Conservative Columnist Mocked After Saying U.S. Needs Tests to "Weed Out" Ignorant Voters

Impact

The people of the U.S. have lost faith in institutions and are becoming skeptical of the two-party political system, with the presidential election now hinging on a competition between two widely disliked candidates. Something needs to be done!

Here's a conservative columnist with a postulation: Require voters to pass a poll test.

"A person need only survey the inanity of the ongoing presidential race to comprehend that the most pressing problem facing the nation isn't Big Business, Big Labor, Big Media or even Big Money in politics," deduced David Harsanyi, senior editor of conservative/libertarian website The Federalist, in the Washington Post on Friday. "It's you, the American voter."

"And by weeding out millions of irresponsible voters who can't be bothered to learn the rudimentary workings of the Constitution, or their preferred candidate's proposals or even their history, we may be able to mitigate the recklessness of the electorate," he propounded, later adding, "If you have no clue what the hell is going on, you also have a civic duty to avoid subjecting the rest of us to your ignorance."

Harsanyi pulled a sample of questions from the U.S. Citizenship and Immigration Services naturalization test, such as "If both the President and the Vice President can no longer serve, who becomes President?" and "There were 13 original states.

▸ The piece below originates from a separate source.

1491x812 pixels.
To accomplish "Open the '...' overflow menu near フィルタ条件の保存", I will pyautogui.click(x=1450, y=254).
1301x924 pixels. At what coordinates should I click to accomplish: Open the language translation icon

Name three."

"Now, some of you will accuse me of peddling crass elitism," Harsanyi concluded. "But I say the opposite is true. Unlike the many who depend on ignorant voters to wield and secure their power, I refuse to believe that working-class or underprivileged citizens are any less capable of understanding the meaning of the Constitution or the contours of governance than the supercilious one-percenters."

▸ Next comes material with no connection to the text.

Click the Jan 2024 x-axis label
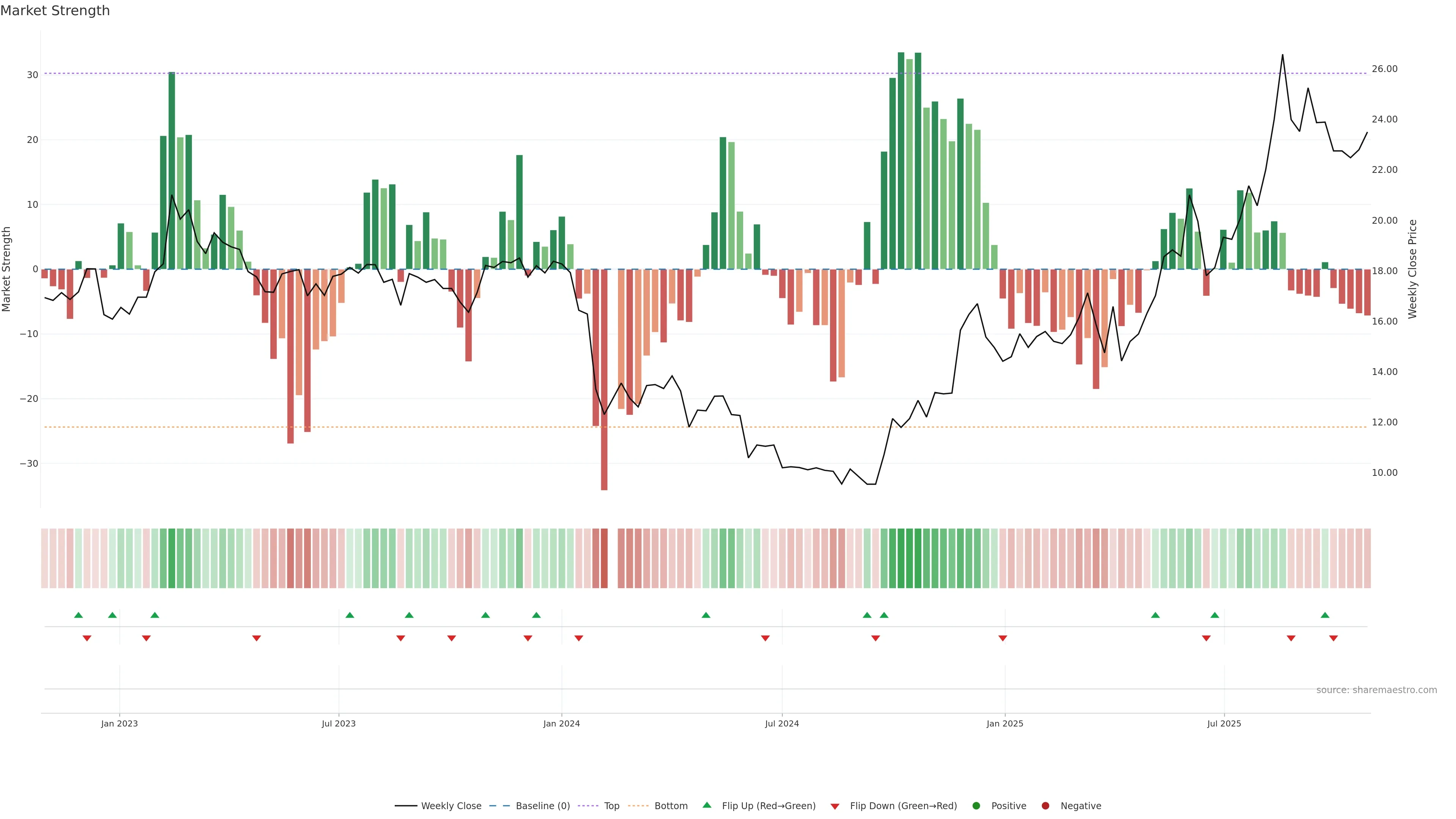Viewport: 1456px width, 819px height. 561,723
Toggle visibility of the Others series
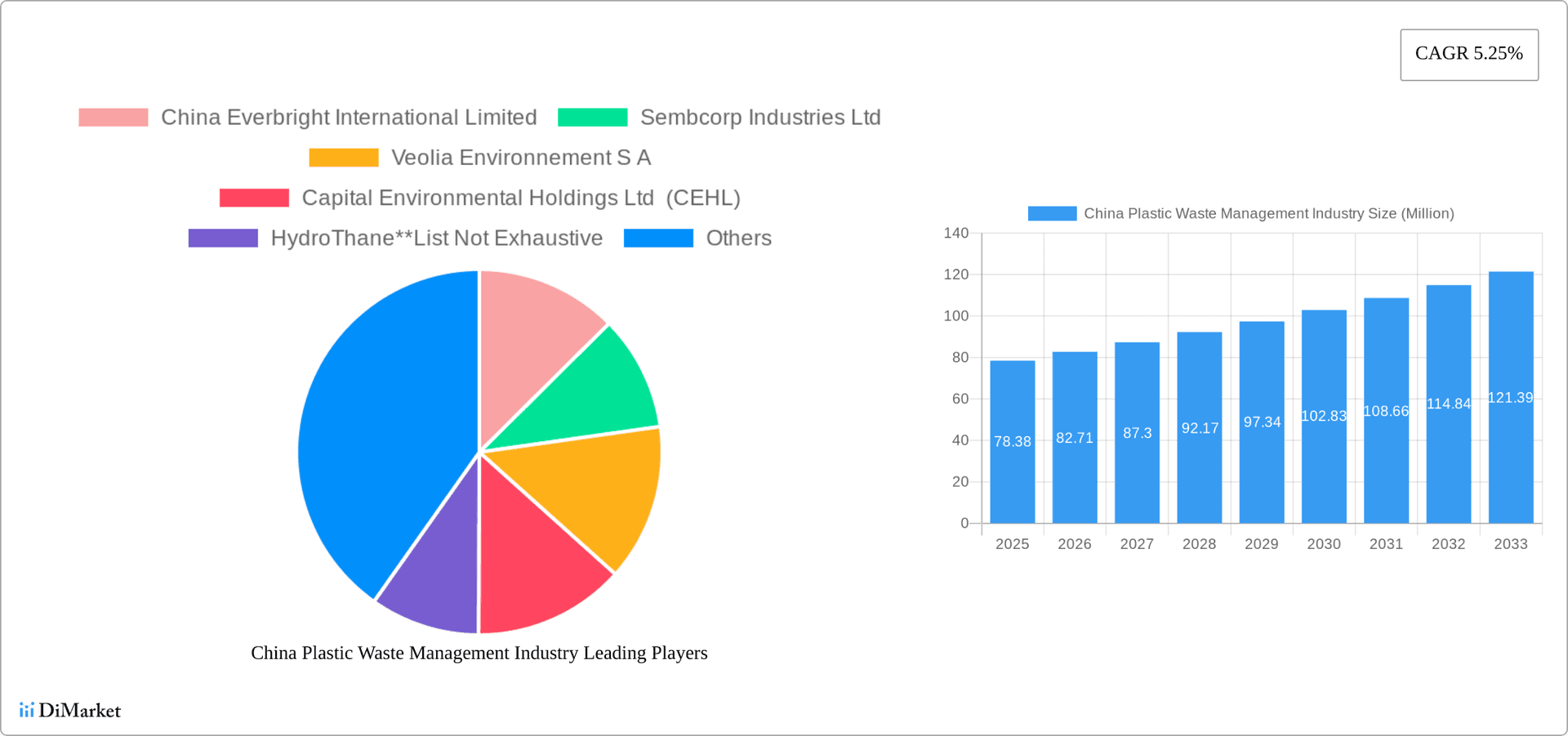 point(737,238)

It's a passionate argument for something Congress dealt with more than 50 years ago, when it passed the Voting Rights Act in 1965, which struck down a maddening array of voter application requirements and literacy tests predominantly used in Southern states to disenfranchise minorities — the Jim Crow era. Lots of Twitter users, for example, made the connection.

Harsanyi's proposal asks instead that "all races, creeds, genders and sexual orientations and people of every socioeconomic background are similarly inhibited from voting when ignorant," which is a polite way of saying: If his proposal disenfranchises large numbers of people, so what?

One study conducted by the Center for the Study of the American Dream at Xavier University found just "65% of native-born Americans" could answer six out of 10 citizenship questions when asked. Just like with voter ID laws which have sprung up around the country, there's the thinly veiled implication proponents of a literacy test aren't high-minded constitutional idealists, but simply don't like the people failing to meet the requirements.

Another study of voter ID laws painted a pretty good picture of who those people are: minorities and Democrats. Though with disdain for presumptive GOP nominee Donald Trump still lingering among some on the right, Harsanyi might be taking a stand for aggrieved conservatives worried about the discontented rabble on their side, too.